# **Natural Language Processing**
## **What is NLP?**
**NLP stands for Natural Language Processing**, which is a part of Computer Science, Human language, and Artificial Intelligence. It is the technology that is used by machines to understand, analyse, manipulate, and interpret human's languages. It helps developers to organize knowledge for performing tasks such as translation, automatic summarization, Named Entity Recognition (NER), speech recognition, relationship extraction, and topic segmentation.

![alt text](https://lh4.googleusercontent.com/HvOsRDR2W55YFM1ffjeBAmCr1hUVeQlT_h2NZXd_dQCdqiaKTDeWIUg28wmznHhI9WhO2tc6q6DVu5SMmfKtfhiCiEocD82JFWSnpich9okxrfBtbwJynbbe8FgUF2vdT2S0Fb0)

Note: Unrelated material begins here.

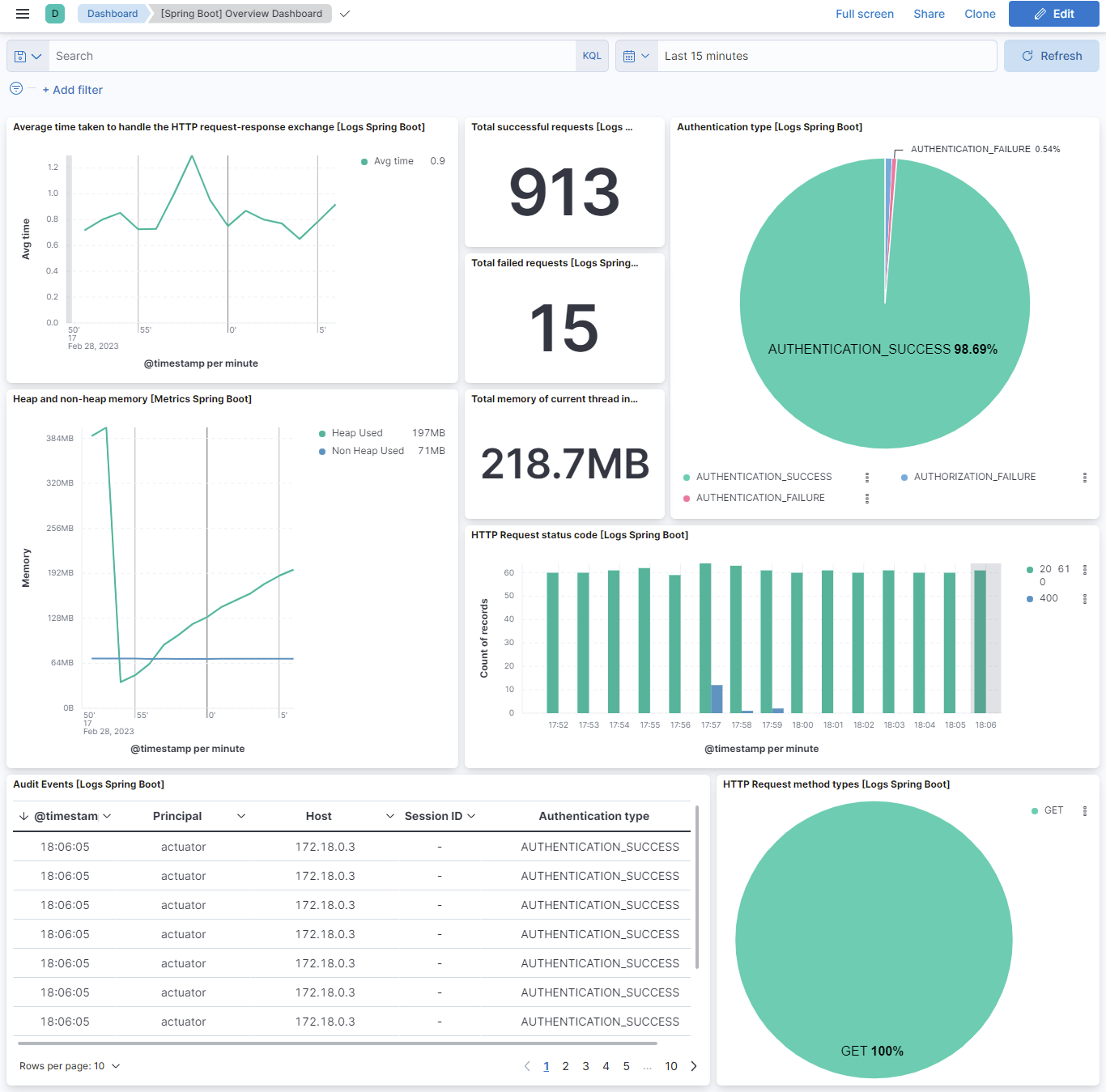
Task: Open the calendar date quick menu
Action: coord(636,56)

## **Applications of NLP**
There are the following applications of NLP -
1. **Question Answering**

Question Answering focuses on building systems that automatically answer the questions asked by humans in a natural language.

![alt text](https://lh4.googleusercontent.com/llxua0Kxt4LY6Jq0KtwdoLqVp9VmGYtpU7SXy71KHB4tW7CRGT8tQ2xGmaoTZ3gX0CC5TQgRyuKEQttbUVB30yNQuI7R1HcEJKSKNms8BhqBEVnbst7w2KI6UIGzH81Fev77SWQ)

2. **Spam Detection**

Spam detection is used to detect unwanted emails getting to a user's inbox.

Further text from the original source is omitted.